吐く息は白い。
早々に地平へと沈む太陽は、凍える季節の到来を悲しむようで。
ポツリポツリと灯っていく街灯の灯りに俺はそっと口角を上げた。
もうすぐ時計塔の鐘が夜を告げる時分だ。
家路を急ぐ人並みをぼんやりとやり過ごしながら、数十年ですっかり元に戻った様相を見回す。
死神の言っていた通り『ヴァリアー』という組織が牛耳り始めた街は、面白いほどにあっけなくかつての惨劇を隠匿した。
塗りつぶすように、塗り重ねるように。
いや、知ってか知らずか。
無意識のままに発動されていたらしい、『彼』から受け継いだ『魅了』が再び街全体を包み込んでいるためか。

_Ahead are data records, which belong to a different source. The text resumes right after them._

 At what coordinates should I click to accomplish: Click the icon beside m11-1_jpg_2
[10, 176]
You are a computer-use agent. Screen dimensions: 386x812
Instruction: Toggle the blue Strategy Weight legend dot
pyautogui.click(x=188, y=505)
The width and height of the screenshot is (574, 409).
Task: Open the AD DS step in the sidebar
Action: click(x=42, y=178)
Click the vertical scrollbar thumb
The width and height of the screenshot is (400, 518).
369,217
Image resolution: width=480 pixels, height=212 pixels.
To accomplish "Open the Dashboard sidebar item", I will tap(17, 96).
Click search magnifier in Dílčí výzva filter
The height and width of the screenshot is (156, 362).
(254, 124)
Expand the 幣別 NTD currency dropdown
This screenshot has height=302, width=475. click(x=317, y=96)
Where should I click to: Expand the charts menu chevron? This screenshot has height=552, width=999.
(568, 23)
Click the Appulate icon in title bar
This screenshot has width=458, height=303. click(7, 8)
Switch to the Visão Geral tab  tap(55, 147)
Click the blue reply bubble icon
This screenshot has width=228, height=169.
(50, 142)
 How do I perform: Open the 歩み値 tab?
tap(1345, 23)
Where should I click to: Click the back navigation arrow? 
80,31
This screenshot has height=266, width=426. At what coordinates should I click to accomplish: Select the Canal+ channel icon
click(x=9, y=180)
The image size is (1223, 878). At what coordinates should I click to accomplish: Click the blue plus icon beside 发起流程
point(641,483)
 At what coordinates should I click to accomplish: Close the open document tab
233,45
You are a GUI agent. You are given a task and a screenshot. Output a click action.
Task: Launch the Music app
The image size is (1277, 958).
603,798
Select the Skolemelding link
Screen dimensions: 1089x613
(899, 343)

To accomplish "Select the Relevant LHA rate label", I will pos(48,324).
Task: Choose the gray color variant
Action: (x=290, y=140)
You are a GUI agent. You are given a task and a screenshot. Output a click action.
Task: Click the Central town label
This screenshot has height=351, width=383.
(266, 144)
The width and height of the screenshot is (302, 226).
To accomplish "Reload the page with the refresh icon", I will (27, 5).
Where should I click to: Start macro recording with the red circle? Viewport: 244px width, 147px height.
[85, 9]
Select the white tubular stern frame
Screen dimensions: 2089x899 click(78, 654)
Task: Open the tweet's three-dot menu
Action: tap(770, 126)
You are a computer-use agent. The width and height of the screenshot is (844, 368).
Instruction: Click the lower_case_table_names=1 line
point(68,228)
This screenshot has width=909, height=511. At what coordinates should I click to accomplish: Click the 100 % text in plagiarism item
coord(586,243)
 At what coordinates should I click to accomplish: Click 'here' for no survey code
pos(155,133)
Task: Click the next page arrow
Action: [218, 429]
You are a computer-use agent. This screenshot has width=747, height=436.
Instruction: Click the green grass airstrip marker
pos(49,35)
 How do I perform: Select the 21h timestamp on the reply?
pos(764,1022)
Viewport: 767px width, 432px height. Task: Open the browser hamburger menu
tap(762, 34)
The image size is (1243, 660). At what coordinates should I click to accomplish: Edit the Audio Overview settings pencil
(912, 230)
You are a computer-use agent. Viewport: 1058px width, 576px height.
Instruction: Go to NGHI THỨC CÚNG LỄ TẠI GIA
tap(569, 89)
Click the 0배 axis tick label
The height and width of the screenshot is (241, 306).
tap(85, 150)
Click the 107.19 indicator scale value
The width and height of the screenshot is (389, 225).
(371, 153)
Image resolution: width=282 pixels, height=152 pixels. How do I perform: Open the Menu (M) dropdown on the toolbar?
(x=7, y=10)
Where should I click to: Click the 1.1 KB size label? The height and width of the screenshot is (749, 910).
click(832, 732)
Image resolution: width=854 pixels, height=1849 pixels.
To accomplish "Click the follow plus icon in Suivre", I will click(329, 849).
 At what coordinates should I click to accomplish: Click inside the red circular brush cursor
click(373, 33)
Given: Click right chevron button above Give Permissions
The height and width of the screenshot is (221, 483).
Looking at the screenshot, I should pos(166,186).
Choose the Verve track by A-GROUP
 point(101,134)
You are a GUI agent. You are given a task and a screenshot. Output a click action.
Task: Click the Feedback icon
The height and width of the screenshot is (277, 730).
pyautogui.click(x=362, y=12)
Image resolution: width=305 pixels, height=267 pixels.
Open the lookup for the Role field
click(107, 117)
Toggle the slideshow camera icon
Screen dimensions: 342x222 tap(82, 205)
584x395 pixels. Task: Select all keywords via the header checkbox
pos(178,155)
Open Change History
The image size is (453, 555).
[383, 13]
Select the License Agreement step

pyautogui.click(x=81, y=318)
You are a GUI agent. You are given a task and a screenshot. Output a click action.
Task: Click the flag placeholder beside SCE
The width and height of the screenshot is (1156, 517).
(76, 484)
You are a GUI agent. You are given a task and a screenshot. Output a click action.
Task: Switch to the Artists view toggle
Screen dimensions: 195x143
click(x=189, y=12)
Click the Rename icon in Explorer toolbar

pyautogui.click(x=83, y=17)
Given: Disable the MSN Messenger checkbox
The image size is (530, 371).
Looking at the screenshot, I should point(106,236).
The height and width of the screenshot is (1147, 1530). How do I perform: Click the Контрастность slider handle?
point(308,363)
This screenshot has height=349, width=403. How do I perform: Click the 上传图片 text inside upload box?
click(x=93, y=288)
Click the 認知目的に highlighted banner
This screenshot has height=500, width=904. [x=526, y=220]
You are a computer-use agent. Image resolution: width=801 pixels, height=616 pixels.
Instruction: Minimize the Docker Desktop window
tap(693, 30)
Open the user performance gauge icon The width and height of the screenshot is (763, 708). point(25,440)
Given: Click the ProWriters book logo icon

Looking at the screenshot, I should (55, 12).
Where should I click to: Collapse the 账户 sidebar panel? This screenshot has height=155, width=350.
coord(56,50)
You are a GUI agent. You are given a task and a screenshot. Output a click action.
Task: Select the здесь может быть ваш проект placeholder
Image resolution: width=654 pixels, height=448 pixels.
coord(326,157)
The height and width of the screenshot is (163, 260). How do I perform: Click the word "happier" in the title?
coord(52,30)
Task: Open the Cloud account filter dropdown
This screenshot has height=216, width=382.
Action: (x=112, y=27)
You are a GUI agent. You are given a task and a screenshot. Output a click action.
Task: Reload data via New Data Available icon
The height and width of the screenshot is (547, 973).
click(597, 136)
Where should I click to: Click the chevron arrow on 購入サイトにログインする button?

鐘の音と共にやって来る怪人のお伽噺だけが、粛々と歌われるだけ。
(実際は、鐘の音なんて関係なく降りてきちゃってますけどねー)
俺ならここにいるよ、と微笑と共に踵を鳴らして、色を濃くしていく空のグラデーションンを眺めた。
星の瞬きを感じて、薄っすらと目を細める。
『食事』を絶って、もうすぐ100年を数えようとしている。
衝動のままに狩り尽したあの夜を忘れるかのように、俺は一度たりとも人肉を食らうことはなかった。
食欲がないわけではない。
代わりを求めて動物を狩ろうとしたこともあったけれど、それで飢えがしのげるわけではないことなど、本能で悟ってしまっている。
そして、その限界も。
生きる屍は、しかし不滅ではない。
『彼』が死んだように、終わりは必ずある。
半永久の生は、しかし永遠ではないのだから。
寝覚めのすっきりしない日が重なるにつれて、力の揺らぎも感じられるようになってきた。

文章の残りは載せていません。